Try it -> In the entries below, find the line with "Task: Duplicate the" and the line with "You are a computer-use agent. Image resolution: width=1568". Reproduce those two lines and every line between them exactly, and nothing more.

###

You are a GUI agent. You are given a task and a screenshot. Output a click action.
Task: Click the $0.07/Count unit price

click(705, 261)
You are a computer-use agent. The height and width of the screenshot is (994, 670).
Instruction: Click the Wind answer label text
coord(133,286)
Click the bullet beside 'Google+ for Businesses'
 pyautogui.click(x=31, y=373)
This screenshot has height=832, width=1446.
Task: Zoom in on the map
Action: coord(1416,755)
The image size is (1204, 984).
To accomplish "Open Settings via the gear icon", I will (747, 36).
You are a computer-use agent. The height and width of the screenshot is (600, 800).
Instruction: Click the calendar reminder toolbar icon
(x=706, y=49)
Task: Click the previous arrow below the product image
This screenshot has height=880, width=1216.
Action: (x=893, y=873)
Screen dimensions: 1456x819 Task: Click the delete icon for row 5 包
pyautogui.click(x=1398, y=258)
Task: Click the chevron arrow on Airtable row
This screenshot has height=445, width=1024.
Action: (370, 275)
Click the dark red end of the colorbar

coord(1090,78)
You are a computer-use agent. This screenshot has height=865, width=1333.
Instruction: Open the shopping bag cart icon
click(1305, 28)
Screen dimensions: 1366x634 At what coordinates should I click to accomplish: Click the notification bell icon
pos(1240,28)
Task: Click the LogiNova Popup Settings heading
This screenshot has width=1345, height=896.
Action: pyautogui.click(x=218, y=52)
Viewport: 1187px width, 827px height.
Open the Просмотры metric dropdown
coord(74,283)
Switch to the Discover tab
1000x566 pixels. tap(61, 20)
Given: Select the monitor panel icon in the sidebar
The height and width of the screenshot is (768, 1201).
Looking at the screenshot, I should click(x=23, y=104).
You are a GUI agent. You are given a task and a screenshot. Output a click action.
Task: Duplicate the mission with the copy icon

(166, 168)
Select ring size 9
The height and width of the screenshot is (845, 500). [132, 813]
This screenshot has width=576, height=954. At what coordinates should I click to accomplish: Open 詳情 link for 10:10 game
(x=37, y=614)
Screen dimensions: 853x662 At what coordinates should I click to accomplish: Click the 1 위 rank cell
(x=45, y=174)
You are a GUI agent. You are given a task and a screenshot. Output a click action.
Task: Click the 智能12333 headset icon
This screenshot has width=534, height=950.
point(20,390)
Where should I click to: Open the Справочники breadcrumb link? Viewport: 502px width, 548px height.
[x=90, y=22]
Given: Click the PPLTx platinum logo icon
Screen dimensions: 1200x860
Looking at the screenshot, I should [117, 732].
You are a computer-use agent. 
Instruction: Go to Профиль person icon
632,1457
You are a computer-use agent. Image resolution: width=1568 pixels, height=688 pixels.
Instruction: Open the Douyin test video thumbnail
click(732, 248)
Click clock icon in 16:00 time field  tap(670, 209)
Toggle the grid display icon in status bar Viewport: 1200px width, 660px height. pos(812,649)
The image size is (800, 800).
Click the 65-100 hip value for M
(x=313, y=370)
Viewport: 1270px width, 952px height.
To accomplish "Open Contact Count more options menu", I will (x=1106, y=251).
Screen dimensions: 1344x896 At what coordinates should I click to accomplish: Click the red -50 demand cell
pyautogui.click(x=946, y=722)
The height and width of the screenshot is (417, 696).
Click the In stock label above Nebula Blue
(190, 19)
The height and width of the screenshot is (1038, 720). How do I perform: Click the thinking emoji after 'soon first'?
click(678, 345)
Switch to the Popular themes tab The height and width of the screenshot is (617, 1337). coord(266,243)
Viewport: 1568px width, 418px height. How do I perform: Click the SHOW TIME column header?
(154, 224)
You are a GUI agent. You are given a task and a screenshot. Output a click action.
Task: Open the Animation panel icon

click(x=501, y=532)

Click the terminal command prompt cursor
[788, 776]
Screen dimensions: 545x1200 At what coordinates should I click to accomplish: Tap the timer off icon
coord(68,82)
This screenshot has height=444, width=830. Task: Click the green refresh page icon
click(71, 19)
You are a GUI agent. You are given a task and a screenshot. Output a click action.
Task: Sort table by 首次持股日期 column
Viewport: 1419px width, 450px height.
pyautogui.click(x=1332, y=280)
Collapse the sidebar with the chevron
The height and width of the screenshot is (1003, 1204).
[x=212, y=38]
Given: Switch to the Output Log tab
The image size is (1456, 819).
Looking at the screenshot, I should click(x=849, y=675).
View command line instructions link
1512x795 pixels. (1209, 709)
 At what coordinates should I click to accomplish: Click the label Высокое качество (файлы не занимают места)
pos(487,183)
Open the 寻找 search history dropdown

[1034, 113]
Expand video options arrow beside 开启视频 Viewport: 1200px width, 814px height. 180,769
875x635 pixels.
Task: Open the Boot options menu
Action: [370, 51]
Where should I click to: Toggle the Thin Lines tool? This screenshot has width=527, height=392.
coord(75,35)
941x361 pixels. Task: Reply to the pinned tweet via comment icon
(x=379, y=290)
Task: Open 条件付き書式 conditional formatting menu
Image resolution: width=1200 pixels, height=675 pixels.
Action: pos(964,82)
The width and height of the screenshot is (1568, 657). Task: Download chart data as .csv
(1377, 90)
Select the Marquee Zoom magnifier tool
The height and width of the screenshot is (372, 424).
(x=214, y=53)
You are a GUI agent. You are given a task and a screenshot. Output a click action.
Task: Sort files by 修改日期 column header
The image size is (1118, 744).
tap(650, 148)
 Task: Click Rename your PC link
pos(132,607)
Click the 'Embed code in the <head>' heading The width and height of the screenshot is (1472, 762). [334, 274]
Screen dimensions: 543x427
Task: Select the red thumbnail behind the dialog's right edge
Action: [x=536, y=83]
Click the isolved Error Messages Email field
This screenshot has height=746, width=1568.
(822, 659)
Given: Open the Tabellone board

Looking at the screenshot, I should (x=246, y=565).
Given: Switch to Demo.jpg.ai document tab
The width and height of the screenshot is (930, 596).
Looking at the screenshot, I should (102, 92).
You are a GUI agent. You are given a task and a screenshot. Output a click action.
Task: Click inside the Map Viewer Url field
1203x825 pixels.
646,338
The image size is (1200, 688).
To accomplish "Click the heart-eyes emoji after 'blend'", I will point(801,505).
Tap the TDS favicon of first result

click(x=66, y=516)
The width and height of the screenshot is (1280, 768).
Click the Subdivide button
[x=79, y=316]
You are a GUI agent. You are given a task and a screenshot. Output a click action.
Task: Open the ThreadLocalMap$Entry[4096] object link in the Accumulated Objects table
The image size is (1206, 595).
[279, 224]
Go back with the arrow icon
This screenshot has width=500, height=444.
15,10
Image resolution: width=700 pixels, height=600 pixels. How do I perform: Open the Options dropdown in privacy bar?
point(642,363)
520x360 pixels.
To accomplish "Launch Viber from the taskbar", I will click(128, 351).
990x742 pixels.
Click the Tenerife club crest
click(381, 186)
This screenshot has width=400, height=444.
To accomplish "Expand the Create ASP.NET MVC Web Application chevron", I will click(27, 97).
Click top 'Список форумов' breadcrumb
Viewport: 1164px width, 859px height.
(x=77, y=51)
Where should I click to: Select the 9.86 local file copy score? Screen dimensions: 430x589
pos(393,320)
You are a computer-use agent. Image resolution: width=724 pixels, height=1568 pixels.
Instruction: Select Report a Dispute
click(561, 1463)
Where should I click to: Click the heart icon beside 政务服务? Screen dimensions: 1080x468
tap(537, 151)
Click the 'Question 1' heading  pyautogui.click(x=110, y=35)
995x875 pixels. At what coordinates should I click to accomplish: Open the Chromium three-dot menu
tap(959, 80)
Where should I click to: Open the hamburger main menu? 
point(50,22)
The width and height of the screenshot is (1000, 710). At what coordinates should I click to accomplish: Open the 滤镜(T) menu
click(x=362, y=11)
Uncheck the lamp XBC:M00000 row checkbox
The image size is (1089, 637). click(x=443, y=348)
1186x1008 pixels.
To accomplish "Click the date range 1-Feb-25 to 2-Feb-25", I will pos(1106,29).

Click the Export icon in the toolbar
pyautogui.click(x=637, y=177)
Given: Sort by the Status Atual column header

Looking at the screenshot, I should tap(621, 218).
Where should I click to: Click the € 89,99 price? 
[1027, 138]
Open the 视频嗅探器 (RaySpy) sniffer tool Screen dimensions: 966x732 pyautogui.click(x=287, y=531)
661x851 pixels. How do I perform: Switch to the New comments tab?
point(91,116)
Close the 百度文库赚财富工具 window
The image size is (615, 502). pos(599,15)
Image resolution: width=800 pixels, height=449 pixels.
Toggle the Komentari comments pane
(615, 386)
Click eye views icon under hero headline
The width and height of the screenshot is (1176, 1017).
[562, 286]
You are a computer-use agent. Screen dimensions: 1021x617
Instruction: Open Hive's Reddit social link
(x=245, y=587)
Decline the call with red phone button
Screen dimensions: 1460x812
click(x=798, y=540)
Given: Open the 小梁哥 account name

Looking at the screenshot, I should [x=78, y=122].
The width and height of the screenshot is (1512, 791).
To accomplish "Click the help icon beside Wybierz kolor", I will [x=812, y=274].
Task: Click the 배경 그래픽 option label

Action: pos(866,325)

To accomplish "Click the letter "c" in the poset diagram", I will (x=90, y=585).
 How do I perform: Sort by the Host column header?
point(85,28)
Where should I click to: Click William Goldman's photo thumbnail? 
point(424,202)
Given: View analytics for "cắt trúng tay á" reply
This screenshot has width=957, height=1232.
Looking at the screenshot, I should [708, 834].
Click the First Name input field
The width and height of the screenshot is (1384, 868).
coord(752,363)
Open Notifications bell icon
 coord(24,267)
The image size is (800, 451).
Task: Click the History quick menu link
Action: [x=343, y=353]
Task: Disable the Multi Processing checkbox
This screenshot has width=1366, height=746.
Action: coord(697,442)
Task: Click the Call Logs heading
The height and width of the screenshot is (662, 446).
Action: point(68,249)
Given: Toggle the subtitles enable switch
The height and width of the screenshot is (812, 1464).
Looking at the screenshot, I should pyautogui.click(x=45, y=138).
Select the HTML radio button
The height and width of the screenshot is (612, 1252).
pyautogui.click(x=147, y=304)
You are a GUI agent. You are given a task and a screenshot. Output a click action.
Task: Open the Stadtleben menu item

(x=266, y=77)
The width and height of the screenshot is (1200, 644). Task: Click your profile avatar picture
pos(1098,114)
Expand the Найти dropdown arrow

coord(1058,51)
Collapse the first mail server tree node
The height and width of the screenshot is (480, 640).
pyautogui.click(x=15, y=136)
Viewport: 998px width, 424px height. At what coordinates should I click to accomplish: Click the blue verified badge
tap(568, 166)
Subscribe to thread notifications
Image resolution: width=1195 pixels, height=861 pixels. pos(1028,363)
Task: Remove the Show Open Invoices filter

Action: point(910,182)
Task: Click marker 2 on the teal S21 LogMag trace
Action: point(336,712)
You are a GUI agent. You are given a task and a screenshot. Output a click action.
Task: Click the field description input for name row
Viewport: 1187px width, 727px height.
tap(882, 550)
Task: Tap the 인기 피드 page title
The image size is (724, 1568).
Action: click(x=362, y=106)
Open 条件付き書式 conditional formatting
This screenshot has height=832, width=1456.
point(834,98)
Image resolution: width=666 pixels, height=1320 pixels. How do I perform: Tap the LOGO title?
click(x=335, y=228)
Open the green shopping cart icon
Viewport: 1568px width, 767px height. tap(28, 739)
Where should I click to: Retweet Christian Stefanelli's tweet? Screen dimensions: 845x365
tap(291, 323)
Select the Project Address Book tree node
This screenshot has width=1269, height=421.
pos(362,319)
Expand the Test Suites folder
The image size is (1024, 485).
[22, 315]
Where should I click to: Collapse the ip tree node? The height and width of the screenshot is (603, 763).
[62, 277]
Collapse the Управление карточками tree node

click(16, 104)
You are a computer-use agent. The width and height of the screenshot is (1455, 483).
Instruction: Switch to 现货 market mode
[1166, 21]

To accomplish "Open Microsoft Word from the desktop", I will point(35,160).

###

Response below ->
Task: Duplicate the mission with the copy icon

(166, 168)
Select ring size 9
The height and width of the screenshot is (845, 500). [132, 813]
This screenshot has width=576, height=954. At what coordinates should I click to accomplish: Open 詳情 link for 10:10 game
(x=37, y=614)
Screen dimensions: 853x662 At what coordinates should I click to accomplish: Click the 1 위 rank cell
(x=45, y=174)
You are a GUI agent. You are given a task and a screenshot. Output a click action.
Task: Click the 智能12333 headset icon
This screenshot has width=534, height=950.
point(20,390)
Where should I click to: Open the Справочники breadcrumb link? Viewport: 502px width, 548px height.
[x=90, y=22]
Given: Click the PPLTx platinum logo icon
Screen dimensions: 1200x860
Looking at the screenshot, I should [117, 732].
You are a computer-use agent. 
Instruction: Go to Профиль person icon
632,1457
You are a computer-use agent. Image resolution: width=1568 pixels, height=688 pixels.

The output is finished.